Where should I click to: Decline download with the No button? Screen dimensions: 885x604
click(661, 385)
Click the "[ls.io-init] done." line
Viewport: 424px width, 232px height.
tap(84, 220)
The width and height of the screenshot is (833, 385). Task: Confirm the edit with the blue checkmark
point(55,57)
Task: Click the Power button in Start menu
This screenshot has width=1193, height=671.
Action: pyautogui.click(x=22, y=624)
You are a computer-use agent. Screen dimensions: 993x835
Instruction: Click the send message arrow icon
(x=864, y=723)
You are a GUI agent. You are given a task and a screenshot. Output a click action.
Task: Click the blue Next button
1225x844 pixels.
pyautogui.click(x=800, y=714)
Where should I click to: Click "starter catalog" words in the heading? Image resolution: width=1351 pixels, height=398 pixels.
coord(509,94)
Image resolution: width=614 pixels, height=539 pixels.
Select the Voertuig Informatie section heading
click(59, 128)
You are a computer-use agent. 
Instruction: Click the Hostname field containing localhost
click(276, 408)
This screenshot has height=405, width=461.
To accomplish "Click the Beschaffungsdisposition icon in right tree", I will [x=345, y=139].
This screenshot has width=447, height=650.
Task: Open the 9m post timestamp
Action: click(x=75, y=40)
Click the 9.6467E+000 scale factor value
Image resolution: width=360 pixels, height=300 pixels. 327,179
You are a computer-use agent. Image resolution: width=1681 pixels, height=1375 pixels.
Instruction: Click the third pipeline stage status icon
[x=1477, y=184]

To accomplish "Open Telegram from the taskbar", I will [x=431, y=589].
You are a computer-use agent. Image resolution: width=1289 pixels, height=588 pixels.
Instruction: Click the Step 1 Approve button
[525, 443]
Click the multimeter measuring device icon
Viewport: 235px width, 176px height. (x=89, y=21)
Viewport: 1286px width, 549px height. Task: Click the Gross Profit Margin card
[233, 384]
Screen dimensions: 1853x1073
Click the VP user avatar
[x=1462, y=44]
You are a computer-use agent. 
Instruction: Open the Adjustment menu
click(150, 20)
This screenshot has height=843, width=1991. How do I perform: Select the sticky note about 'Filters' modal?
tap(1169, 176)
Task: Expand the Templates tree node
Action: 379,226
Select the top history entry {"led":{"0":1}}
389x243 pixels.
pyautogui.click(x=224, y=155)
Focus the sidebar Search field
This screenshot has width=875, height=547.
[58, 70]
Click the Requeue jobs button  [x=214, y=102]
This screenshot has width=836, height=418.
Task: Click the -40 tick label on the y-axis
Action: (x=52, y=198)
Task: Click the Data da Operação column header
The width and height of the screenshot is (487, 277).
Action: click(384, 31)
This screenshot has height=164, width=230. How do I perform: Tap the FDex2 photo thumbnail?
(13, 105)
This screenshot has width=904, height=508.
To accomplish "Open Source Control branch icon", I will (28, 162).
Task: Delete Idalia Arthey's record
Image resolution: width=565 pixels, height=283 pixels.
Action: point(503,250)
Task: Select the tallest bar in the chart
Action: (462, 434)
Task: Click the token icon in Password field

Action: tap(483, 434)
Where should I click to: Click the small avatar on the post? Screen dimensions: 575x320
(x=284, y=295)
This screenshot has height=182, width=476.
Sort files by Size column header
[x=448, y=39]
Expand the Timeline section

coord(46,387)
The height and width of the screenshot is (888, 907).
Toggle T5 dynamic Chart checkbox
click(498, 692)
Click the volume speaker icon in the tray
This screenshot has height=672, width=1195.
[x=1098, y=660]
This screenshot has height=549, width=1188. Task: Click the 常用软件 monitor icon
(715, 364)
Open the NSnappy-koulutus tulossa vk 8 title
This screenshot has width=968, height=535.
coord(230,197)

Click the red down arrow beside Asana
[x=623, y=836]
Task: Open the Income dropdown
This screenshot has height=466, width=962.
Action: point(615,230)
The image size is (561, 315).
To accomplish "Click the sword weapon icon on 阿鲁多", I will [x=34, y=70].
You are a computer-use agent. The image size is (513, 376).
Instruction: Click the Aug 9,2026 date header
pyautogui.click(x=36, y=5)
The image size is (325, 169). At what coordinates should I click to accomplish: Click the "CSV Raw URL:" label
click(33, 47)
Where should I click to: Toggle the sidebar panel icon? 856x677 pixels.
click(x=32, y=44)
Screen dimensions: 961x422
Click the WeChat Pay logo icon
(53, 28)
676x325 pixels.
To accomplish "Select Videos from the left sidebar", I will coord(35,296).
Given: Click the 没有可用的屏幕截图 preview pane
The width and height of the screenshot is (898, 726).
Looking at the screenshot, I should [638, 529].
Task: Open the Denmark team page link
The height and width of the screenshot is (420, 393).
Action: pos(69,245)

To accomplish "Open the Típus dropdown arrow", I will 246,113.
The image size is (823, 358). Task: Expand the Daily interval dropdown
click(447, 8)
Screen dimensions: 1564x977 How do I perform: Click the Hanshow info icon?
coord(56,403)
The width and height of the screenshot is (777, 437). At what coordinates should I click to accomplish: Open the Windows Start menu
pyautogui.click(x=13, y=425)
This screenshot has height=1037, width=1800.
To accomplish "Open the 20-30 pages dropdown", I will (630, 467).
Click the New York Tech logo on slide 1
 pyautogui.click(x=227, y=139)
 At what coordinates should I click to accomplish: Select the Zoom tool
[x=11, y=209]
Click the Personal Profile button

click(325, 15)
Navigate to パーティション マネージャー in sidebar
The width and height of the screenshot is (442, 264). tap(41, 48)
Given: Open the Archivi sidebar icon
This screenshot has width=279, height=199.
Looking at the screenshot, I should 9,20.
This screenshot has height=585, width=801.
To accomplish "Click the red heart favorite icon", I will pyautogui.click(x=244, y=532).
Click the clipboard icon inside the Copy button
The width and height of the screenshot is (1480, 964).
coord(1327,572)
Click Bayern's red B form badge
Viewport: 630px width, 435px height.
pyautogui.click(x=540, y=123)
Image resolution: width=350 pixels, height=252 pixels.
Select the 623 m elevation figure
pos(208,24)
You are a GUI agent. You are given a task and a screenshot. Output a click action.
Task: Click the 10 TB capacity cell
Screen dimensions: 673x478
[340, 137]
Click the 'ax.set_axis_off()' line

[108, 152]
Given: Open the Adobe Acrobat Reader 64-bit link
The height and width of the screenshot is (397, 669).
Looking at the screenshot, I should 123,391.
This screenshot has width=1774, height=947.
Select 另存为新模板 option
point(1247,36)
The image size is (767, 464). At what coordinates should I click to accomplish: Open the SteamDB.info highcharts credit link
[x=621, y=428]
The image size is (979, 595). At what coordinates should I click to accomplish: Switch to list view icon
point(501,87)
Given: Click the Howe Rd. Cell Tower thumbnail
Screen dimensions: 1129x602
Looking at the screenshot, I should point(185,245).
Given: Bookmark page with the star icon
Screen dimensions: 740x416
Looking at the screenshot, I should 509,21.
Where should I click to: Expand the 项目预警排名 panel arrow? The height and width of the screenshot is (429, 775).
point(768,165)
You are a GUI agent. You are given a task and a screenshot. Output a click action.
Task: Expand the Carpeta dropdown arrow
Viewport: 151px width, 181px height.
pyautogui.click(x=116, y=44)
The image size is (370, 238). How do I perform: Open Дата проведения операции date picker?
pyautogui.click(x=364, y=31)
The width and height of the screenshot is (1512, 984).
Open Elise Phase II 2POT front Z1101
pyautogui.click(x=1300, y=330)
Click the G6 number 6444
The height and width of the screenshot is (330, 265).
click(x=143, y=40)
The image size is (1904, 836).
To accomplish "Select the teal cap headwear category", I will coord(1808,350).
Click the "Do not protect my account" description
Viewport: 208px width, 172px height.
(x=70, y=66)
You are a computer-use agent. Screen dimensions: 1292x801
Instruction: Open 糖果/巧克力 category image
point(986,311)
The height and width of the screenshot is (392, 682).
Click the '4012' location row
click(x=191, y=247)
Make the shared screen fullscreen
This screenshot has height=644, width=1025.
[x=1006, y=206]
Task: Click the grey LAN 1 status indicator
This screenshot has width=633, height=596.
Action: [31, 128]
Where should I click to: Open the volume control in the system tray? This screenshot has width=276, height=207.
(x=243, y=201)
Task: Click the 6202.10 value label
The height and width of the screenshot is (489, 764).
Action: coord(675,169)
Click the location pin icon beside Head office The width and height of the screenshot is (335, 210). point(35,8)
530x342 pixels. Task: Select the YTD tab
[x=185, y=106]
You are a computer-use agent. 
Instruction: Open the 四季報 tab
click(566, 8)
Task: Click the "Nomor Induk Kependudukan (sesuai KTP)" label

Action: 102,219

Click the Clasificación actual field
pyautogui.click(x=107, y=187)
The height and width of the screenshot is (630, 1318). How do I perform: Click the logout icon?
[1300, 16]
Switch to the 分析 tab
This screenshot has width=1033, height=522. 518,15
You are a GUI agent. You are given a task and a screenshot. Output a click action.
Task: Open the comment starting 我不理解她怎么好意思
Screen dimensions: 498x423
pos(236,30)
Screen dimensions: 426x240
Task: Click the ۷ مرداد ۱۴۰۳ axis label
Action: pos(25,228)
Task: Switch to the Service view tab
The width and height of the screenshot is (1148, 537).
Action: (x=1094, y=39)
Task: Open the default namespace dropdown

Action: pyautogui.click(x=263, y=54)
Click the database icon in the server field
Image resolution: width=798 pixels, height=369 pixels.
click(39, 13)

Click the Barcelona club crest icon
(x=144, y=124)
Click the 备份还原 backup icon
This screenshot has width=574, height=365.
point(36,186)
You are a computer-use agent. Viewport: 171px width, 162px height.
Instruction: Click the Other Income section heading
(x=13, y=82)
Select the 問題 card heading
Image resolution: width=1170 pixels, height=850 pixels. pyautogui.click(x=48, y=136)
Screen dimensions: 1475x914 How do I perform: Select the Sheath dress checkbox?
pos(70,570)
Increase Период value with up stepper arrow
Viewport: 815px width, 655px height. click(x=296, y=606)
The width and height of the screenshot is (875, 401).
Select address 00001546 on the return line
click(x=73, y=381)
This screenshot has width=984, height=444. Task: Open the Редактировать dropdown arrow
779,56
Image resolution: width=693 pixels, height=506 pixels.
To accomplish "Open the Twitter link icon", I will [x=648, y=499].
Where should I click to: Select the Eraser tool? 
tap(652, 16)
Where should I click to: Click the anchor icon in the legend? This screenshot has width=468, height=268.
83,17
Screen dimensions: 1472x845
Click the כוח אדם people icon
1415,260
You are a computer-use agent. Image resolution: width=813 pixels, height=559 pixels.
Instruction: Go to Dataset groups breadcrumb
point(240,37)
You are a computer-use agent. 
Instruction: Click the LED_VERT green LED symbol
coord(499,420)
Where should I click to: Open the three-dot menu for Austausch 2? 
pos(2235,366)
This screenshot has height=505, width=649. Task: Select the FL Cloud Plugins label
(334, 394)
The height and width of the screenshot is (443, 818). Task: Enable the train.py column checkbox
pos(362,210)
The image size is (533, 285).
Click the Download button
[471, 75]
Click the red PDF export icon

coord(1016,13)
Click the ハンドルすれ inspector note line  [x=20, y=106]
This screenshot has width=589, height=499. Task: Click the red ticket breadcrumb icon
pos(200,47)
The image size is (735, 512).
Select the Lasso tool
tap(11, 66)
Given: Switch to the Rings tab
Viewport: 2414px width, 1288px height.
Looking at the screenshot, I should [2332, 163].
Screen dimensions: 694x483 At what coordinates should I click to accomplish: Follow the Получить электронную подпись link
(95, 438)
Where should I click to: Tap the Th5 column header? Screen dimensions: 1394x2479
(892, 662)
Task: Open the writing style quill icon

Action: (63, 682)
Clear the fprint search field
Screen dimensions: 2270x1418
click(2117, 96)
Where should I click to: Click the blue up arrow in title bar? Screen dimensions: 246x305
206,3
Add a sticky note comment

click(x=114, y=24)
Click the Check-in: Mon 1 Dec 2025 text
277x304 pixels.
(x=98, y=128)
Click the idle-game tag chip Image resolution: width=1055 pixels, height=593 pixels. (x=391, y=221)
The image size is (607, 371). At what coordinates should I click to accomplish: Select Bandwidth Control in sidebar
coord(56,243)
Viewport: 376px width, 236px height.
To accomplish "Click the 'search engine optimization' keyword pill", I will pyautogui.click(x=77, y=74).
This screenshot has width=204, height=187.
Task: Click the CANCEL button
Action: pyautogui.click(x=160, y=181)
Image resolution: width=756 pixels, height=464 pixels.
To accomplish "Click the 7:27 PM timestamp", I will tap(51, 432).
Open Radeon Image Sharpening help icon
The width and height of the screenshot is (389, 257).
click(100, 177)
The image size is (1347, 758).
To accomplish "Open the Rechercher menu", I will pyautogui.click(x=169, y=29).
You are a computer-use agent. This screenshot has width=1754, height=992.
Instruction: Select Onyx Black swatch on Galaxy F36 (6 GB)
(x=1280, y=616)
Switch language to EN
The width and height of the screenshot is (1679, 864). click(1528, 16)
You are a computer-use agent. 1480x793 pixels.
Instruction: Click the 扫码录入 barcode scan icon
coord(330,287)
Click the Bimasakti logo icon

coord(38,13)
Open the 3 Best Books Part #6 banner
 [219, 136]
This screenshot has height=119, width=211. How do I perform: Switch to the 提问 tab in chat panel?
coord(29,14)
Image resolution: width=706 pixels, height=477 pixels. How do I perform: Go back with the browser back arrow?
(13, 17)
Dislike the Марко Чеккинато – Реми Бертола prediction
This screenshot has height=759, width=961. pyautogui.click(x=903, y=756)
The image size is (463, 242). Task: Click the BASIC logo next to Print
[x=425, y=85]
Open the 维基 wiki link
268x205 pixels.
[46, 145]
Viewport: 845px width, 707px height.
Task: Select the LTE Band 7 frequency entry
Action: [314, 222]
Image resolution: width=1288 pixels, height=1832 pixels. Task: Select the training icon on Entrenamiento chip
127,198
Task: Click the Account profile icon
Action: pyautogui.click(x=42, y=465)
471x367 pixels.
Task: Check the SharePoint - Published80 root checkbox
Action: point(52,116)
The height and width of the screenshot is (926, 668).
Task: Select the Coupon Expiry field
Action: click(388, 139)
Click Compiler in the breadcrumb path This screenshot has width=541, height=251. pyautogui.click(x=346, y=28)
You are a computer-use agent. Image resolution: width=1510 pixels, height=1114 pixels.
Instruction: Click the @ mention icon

● ● ●

▸ WRITTEN PROBLEM
Can you update the listing lines starting at the line that has "Task: Delete Idalia Arthey's record" and stopping after the line that has "click(498, 692)", replacing "Expand" with "Collapse" and changing nothing else?

▸ THE COMPLETED TASK
Task: Delete Idalia Arthey's record
Image resolution: width=565 pixels, height=283 pixels.
Action: point(503,250)
Task: Select the tallest bar in the chart
Action: (462, 434)
Task: Click the token icon in Password field

Action: tap(483, 434)
Where should I click to: Click the small avatar on the post? Screen dimensions: 575x320
(x=284, y=295)
This screenshot has height=182, width=476.
Sort files by Size column header
[x=448, y=39]
Collapse the Timeline section

coord(46,387)
The height and width of the screenshot is (888, 907).
Toggle T5 dynamic Chart checkbox
click(498, 692)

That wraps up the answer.